How secure is your forum

[flowerpot132]

We have been asked how "secure" our forum. I was thinking along the lines of:

> Our forum platform as no none bugs and is one of the most stable platforms available. Our hosting uses reputable UK based servers and is trusted by many large organisations.

Sound ok?

 

[whynot]

Sound ok?

Yes.

 

[Mr Lucky]

as no none bugs

????

 

[Mr Lucky]

If you want extra security (and user peace of mind) then an SSL certificate is the way to go.

 

[StarArmy]

Maybe you could say stuff about:

• Who has access to your forum admin stuff and how trustworthy they are
• How trusted your web host is
• TLS if used
  • Certificates
  • Image and link proxies to prevent breaking HTTPS
• Security policies for staff e.g. Requiring two-factor authentication
• Privacy policy
• If you use ads or any third party embeds, are those ad networks trustworthy?
• Backup procedures
• How you deal with government requests / law enforcement
• Any type of anti-hacker/code change monitoring services you use
• Emergency plans in case of data breach, etc.
• History of your site, and how you dealt with security issues in the past
• Known threats your forum is currently facing and how they're mitigated
• How you verify the software you use on your site is from an authentic, trusted source and is how it is kept updated
• How your server is kept patched

 

[Anthony Parsons]

If you aren't using SSL, then you may as well be honest: Our forum is unsecure, can be easily compromised, and any personal login details you enter may be stolen and used with ease.

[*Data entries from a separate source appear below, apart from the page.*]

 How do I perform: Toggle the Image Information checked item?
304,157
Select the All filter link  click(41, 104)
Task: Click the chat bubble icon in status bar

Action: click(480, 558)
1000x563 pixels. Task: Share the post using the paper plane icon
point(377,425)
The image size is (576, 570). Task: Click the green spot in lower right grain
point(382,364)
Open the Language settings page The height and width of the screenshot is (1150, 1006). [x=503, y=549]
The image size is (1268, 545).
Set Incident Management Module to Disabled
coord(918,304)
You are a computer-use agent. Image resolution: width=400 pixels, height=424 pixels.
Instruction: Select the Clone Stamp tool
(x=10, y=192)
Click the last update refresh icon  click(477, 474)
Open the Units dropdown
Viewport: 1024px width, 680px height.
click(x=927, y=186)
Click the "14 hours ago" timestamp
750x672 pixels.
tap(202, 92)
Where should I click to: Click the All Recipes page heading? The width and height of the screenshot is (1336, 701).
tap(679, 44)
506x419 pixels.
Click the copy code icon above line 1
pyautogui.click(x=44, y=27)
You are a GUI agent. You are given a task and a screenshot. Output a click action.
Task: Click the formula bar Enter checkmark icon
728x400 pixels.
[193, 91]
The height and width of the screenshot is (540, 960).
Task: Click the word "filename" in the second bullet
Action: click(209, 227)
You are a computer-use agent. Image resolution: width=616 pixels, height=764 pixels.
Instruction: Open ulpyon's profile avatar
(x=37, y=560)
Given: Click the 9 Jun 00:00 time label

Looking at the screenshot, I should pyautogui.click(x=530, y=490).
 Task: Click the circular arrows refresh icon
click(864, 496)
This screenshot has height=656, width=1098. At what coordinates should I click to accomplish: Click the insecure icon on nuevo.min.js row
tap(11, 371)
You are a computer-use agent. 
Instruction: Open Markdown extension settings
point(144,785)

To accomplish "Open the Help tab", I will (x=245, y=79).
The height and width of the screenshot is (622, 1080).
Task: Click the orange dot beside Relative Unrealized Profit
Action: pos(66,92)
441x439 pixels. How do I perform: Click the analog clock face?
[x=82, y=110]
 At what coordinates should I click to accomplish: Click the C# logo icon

That is fairly honest nowadays, for non-SSL forms. And forums are all about form inputs.

 

[Mouth]

We have been asked how "secure" our forum. I was thinking along the lines of:

> Our forum platform as no none bugs and is one of the most stable platforms available. Our hosting uses reputable UK based servers and is trusted by many large organisations.

Sound ok?

I think it would depend upon who's asking, the reason, and the baseline being used.